* _Aim 1_:
From the rows below, give as a JSON list of strings the lines that begin at the line containing "This screenshot has width=1392, height=599." and end with the line containing "Action: tap(169, 536)", both included, one string per line and blank lines left out.

* _Excerpt provided_:
** begin **
Updated: Jun 10, 2021

A writer walks into a bar … then orders a drink and hides in a

booth because they have to write. That’s the life of a writer,

right? Who are we if not people hiding in quiet corners of

coffee shops, cottages, book nooks and corners of our homes just

to steal a moment of peace to write down our next big idea. It’s

those moments that feed our soul.

As a teenager I had a myriad of ridiculous jobs (as most

teenagers do). It wasn’t my career job. It was my gas money job,

and, let’s face it, my beer (or in my case) wine money job. I

did everything from cleaning rooms at a B&B to bussing tables at

the local Supper Club (Midwestern thing). At each and every one

of those jobs, I was often busted for taking time out to

‘daydream.’ (I remember I was once busted for writing in the

cooler while working at a flower shop).

What people (and when I say people I mean my parents) called

daydreaming, I insisted was something I couldn’t help. It was

that moment a character would be screaming at me to let them

move forward in their story. Often I would scribble a note down

on the pad of paper in the room I was cleaning or on a napkin on

the bussers station and then go home and continue the story. To

me those jobs were a distraction. I wondered when, if ever, I

could simply do the one thing I knew I wanted to do for a living

– write (and hopefully one day find a publisher.)

Trying to make a living as a writer is easy. It’s as easy as

juggling fire sticks after 7 shots of Tequila at your niece’s

graduation party because “the magician made it look easy,” or

enjoying a cappuccino with Big Foot or finding friendly aliens

who will help you hatch a plan to solve global warming. You get

the idea.
** end **
* _Aim 2_:
List every place that the excerpt about a writer's life names as a quiet corner where writers hide to write.

* _The input_:
** begin **
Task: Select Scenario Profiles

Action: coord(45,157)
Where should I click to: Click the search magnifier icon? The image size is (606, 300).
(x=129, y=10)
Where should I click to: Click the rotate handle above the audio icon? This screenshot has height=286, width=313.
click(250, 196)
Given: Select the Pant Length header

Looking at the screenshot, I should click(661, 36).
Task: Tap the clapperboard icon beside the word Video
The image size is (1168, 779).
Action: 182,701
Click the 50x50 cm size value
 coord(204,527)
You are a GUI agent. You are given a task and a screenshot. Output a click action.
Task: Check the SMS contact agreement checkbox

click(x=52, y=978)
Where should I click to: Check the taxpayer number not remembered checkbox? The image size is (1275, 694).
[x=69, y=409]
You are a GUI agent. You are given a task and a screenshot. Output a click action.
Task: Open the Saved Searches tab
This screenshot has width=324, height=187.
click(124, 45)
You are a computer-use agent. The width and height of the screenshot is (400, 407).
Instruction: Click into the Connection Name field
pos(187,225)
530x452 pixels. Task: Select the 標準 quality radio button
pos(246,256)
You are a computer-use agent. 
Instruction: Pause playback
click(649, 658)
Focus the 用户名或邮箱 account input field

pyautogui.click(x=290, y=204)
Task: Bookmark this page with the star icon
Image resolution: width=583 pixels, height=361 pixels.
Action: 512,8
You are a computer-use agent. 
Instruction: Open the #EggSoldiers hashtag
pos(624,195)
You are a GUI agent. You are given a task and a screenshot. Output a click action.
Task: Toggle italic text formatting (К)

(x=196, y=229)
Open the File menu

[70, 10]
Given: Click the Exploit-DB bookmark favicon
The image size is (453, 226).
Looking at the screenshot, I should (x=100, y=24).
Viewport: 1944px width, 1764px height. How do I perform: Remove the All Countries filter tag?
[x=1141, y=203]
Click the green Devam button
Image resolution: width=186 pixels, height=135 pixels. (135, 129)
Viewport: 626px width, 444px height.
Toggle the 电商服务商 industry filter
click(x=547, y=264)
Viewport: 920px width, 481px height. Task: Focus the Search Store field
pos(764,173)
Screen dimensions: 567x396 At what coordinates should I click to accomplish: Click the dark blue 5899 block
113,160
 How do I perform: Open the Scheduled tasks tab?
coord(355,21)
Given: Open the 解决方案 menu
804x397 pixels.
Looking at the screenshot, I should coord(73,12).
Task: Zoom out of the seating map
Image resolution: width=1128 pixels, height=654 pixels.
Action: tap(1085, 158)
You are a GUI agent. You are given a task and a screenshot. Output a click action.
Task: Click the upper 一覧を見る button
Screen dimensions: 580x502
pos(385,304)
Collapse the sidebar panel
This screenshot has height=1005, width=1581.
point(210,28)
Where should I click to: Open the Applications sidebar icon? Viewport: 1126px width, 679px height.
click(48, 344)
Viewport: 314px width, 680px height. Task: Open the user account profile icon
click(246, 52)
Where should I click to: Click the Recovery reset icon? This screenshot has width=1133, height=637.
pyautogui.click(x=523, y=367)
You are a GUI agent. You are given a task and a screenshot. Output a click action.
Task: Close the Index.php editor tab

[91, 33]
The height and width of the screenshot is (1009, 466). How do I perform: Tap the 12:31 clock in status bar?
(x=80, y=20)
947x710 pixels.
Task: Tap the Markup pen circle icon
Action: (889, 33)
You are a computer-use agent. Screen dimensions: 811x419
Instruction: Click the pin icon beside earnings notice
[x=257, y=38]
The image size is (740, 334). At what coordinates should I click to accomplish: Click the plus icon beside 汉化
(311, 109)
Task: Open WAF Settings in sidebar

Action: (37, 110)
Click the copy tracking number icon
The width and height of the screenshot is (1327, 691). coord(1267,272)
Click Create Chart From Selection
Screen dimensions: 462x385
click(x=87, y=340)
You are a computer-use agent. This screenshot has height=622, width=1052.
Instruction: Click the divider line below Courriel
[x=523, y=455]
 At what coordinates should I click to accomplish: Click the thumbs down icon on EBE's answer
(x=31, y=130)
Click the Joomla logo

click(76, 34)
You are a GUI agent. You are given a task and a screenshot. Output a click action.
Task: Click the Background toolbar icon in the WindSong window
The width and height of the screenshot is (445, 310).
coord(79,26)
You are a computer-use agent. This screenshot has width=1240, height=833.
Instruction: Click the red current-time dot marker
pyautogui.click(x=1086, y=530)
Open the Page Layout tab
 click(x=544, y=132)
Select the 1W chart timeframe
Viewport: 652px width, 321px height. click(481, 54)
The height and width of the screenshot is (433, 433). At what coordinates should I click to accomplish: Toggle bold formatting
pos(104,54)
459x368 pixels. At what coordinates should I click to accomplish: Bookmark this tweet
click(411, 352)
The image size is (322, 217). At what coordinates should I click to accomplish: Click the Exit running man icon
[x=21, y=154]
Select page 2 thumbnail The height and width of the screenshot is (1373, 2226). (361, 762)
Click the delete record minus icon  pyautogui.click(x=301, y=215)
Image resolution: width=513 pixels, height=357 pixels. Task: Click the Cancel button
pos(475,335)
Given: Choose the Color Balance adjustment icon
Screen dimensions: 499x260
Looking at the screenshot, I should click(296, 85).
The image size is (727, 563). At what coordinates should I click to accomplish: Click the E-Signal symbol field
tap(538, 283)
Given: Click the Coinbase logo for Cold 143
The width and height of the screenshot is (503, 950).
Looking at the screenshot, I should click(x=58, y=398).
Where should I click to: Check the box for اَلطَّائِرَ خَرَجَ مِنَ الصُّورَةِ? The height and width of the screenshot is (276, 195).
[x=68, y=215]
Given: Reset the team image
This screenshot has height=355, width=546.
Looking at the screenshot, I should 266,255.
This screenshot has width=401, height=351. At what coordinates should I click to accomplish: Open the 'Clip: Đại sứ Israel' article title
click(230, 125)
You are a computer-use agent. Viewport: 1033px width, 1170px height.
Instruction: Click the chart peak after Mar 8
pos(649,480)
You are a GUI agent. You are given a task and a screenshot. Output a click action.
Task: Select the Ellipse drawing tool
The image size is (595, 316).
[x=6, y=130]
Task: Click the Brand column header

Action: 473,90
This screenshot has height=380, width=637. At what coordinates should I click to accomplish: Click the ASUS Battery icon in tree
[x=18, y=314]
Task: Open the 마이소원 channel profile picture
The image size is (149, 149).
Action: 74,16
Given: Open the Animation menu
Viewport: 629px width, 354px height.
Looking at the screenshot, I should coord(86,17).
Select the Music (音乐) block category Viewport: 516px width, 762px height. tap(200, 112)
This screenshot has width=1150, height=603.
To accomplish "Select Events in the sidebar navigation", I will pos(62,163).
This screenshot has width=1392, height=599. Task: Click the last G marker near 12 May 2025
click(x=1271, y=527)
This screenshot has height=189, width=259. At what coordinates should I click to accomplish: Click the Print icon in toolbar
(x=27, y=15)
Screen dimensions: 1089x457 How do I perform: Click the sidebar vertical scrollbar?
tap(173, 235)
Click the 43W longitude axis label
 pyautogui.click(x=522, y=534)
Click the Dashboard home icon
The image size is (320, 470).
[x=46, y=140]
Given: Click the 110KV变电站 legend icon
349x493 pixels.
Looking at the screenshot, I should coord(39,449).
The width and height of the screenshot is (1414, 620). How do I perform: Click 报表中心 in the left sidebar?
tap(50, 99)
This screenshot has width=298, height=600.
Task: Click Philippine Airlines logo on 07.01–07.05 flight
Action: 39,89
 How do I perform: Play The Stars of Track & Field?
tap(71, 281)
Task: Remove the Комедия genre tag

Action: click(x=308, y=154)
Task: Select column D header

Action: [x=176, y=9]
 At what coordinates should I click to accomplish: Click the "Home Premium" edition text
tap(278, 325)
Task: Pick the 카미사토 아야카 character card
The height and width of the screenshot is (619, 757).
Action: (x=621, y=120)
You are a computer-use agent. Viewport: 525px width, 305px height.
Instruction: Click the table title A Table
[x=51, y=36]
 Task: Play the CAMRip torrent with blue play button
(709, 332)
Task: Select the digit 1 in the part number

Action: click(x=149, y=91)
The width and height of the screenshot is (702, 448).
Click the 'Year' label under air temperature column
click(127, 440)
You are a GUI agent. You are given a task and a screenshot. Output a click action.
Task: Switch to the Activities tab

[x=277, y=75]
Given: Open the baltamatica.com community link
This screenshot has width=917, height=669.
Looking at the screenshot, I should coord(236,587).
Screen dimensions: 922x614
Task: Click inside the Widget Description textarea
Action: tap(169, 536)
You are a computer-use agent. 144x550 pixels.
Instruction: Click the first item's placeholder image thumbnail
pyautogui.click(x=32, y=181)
** end **
* _Written answer 1_:
[
  "This screenshot has width=1392, height=599. Task: Click the last G marker near 12 May 2025",
  "click(x=1271, y=527)",
  "This screenshot has height=189, width=259. At what coordinates should I click to accomplish: Click the Print icon in toolbar",
  "(x=27, y=15)",
  "Screen dimensions: 1089x457 How do I perform: Click the sidebar vertical scrollbar?",
  "tap(173, 235)",
  "Click the 43W longitude axis label",
  " pyautogui.click(x=522, y=534)",
  "Click the Dashboard home icon",
  "The image size is (320, 470).",
  "[x=46, y=140]",
  "Given: Click the 110KV变电站 legend icon",
  "349x493 pixels.",
  "Looking at the screenshot, I should coord(39,449).",
  "The width and height of the screenshot is (1414, 620). How do I perform: Click 报表中心 in the left sidebar?",
  "tap(50, 99)",
  "This screenshot has width=298, height=600.",
  "Task: Click Philippine Airlines logo on 07.01–07.05 flight",
  "Action: 39,89",
  " How do I perform: Play The Stars of Track & Field?",
  "tap(71, 281)",
  "Task: Remove the Комедия genre tag",
  "Action: click(x=308, y=154)",
  "Task: Select column D header",
  "Action: [x=176, y=9]",
  " At what coordinates should I click to accomplish: Click the \"Home Premium\" edition text",
  "tap(278, 325)",
  "Task: Pick the 카미사토 아야카 character card",
  "The height and width of the screenshot is (619, 757).",
  "Action: (x=621, y=120)",
  "You are a computer-use agent. Viewport: 525px width, 305px height.",
  "Instruction: Click the table title A Table",
  "[x=51, y=36]",
  " Task: Play the CAMRip torrent with blue play button",
  "(709, 332)",
  "Task: Select the digit 1 in the part number",
  "Action: click(x=149, y=91)",
  "The width and height of the screenshot is (702, 448).",
  "Click the 'Year' label under air temperature column",
  "click(127, 440)",
  "You are a GUI agent. You are given a task and a screenshot. Output a click action.",
  "Task: Switch to the Activities tab",
  "[x=277, y=75]",
  "Given: Open the baltamatica.com community link",
  "This screenshot has width=917, height=669.",
  "Looking at the screenshot, I should coord(236,587).",
  "Screen dimensions: 922x614",
  "Task: Click inside the Widget Description textarea",
  "Action: tap(169, 536)"
]

* _Written answer 2_:
- coffee shops
- cottages
- book nooks
- corners of our homes